Laurier a récemment participé à une séance de photo avec Marine. Souffrant d’une maladie auto-immune et n’étant pas vacciné contre le covid-19, il explique avoir préféré participer à la Marche des Fiertés LGBTIA depuis chez lui. « Pendant des années, j’ai détesté être pris en photo. Maintenant je me sens mieux dans ma peau et je me trouve enfin beau, malgré quelques complexes dus à la transphobie et au patriarcat. » Vivant en pleine campagne, Laurier explique avoir une forte connexion à la nature. « Je suis passionné de botanique, d’éthologie ou encore d’entomologie.

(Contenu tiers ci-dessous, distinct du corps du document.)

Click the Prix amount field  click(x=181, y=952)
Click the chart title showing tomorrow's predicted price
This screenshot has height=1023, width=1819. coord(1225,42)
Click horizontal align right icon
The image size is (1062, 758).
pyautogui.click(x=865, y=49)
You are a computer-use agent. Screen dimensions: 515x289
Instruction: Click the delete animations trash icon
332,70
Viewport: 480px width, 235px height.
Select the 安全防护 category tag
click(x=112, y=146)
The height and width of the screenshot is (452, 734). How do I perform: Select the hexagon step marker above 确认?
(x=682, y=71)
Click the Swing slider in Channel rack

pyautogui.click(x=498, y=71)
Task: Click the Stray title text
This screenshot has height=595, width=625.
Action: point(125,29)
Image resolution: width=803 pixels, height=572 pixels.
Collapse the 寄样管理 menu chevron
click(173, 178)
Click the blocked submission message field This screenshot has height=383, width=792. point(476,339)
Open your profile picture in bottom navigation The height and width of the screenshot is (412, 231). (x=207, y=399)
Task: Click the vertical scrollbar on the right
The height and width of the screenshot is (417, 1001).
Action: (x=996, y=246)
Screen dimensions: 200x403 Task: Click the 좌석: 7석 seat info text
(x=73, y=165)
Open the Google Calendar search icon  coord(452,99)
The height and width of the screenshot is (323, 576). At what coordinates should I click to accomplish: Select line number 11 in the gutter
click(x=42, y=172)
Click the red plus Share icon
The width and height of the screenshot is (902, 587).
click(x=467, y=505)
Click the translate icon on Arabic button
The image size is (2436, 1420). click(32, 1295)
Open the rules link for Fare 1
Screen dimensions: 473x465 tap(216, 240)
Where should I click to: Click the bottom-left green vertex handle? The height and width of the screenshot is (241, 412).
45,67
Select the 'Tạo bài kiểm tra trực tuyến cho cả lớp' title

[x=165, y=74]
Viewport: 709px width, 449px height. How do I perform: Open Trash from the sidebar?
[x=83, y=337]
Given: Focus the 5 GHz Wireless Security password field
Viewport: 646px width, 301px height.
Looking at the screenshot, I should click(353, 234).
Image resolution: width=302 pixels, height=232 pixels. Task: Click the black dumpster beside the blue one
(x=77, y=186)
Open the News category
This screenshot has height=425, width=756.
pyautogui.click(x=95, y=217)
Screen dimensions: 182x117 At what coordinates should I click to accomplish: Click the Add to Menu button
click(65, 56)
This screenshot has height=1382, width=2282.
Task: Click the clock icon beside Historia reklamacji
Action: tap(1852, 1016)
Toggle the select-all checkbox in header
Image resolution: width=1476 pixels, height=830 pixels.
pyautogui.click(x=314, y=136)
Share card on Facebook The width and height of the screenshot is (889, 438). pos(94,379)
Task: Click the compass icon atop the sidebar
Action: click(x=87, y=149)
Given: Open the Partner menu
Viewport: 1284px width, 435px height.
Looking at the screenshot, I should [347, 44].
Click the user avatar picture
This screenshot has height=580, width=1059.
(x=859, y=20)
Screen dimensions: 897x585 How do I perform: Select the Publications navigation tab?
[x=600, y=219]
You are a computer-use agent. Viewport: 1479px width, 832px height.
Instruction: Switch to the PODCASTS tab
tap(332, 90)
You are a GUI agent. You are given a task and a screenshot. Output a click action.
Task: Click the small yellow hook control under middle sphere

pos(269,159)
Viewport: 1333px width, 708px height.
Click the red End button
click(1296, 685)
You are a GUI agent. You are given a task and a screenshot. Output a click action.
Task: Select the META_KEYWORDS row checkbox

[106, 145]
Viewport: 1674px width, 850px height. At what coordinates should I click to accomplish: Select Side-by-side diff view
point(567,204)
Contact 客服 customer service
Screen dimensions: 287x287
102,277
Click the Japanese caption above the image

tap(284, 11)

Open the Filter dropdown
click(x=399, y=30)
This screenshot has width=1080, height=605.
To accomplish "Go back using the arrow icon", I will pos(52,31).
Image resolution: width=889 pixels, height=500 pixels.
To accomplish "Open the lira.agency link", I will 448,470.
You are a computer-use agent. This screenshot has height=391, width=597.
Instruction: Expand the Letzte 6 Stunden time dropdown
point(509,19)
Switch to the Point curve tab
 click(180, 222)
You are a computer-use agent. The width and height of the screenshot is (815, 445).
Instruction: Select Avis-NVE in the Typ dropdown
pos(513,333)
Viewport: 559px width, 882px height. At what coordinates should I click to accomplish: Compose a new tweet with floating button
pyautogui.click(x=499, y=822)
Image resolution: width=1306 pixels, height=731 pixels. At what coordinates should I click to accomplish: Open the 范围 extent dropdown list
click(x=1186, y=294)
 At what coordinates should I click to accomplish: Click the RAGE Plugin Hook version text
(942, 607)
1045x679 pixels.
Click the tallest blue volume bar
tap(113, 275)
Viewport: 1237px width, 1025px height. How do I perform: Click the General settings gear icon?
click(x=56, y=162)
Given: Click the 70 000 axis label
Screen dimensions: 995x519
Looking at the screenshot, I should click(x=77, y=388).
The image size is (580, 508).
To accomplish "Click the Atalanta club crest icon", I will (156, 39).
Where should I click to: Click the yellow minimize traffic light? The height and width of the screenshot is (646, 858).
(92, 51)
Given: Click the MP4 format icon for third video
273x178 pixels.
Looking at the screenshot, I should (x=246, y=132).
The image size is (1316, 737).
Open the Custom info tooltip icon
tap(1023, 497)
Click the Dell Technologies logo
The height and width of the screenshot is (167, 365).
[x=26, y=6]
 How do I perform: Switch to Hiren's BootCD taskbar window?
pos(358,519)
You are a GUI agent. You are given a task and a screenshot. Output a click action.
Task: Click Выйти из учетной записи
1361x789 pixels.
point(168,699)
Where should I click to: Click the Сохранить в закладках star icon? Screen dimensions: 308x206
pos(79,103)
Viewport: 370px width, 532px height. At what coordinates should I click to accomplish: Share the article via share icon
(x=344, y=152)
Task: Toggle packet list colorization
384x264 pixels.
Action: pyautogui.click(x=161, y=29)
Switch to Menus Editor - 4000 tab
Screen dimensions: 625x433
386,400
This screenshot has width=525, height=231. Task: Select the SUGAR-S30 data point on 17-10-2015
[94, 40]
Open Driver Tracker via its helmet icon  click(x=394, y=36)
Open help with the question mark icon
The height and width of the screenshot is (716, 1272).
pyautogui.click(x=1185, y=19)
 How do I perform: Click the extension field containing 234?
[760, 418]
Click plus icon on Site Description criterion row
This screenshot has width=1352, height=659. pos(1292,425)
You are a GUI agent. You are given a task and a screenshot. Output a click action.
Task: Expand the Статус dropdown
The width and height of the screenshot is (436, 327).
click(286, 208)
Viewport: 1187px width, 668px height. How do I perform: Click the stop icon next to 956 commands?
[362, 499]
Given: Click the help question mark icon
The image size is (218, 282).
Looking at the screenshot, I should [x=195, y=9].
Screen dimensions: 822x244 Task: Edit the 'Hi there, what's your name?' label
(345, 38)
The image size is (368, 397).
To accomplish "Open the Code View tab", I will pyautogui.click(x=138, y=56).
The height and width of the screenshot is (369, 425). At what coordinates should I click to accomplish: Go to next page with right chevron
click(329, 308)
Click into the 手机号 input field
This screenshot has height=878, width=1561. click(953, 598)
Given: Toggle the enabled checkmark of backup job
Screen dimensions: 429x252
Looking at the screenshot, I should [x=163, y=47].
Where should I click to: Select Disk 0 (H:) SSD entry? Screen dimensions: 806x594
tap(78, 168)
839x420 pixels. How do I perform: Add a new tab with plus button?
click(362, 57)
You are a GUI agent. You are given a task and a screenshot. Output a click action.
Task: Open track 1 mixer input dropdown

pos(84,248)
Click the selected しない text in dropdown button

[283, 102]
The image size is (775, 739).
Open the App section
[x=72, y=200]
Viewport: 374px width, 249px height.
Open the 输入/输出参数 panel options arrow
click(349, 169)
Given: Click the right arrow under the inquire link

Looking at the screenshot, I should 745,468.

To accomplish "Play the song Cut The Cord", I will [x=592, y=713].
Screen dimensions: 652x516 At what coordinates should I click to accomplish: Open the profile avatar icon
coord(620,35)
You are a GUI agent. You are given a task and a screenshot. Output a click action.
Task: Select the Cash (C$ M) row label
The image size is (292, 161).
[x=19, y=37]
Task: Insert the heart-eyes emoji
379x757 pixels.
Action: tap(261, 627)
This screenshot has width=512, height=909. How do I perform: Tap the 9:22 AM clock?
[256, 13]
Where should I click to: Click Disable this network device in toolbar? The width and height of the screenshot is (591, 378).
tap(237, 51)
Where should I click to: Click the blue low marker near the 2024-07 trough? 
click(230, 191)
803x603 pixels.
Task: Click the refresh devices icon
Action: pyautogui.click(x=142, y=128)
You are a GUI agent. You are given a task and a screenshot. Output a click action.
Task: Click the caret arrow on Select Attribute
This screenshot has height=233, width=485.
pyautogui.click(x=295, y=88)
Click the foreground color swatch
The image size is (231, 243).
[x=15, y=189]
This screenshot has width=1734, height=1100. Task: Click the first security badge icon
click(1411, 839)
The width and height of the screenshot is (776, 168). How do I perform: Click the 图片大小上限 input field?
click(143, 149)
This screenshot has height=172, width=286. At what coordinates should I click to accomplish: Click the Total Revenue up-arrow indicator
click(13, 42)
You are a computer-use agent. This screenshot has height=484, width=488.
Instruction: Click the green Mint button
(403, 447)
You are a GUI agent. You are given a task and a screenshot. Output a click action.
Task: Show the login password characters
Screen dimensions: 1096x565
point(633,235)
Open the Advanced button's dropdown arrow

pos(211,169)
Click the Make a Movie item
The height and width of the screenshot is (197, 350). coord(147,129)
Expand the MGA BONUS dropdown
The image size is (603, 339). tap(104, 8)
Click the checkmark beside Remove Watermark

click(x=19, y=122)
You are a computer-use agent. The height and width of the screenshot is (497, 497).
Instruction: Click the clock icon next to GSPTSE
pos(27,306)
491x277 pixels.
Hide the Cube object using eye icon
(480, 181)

J’adore être entouré de plantes, d’oiseaux, d’insectes et de comprendre leurs fonctionnements. » Pour lui, sa séance photo devait symboliser sa connexion à la nature tout en célébrant le mois des Fiertés. « Tout en me conseillant, Marine a été très à l’écoute et m’a aidé à me sentir à l’aise. Je prévois de refaire une séance avec elle pour du nu ou du semi-nu en forêt l’année prochaine. » Marine précise être attentive à l’anonymat et au consentement de ses modèles. Un comportement qui pourrait apparaître comme une évidence, et pourtant, « le milieu de la photo est trash », lâche l’artiste. « C’est très fréquent que les photographes ne respectent pas les limites de leurs modèles, en les forçant à faire certaines poses par exemple. » Marine a elle-même été modèle photo pendant quelques années. Si elle affirme avoir eu « beaucoup de chance », elle raconte : « je donnais l’adresse du rendez-vous à un pote au cas où. Et il fallait vachement cadrer les photographes durant les séances parce qu’ils en profitaient pour essayer de me toucher. » Marine entend aussi dénoncer la mauvaise foi qui entoure ces pratiques selon elle. « Il y a un gros problème de dénonciation des pratiques abusives parce que la majorité des photographes sont des personnes abusives. Plein de choses sont excusées au prétexte de l’Art. » En attendant de pouvoir se rémunérer avec son projet de photo-thérapie féministe, Marine « jongle avec 3 ou 4 boulots. » Et elle continue d’expérimenter et de déconstruire les normes cishétéropatriarcales*, blanches et validistes* des normes visuelles et imaginatives.
On ne représente jamais les gens en colère, encore moins les personnes minorisées. C’est un truc qui m’agace, mais c’est intéressant. Je crois qu’il ne faut pas grand-chose aux dominants pour se sentir menacés.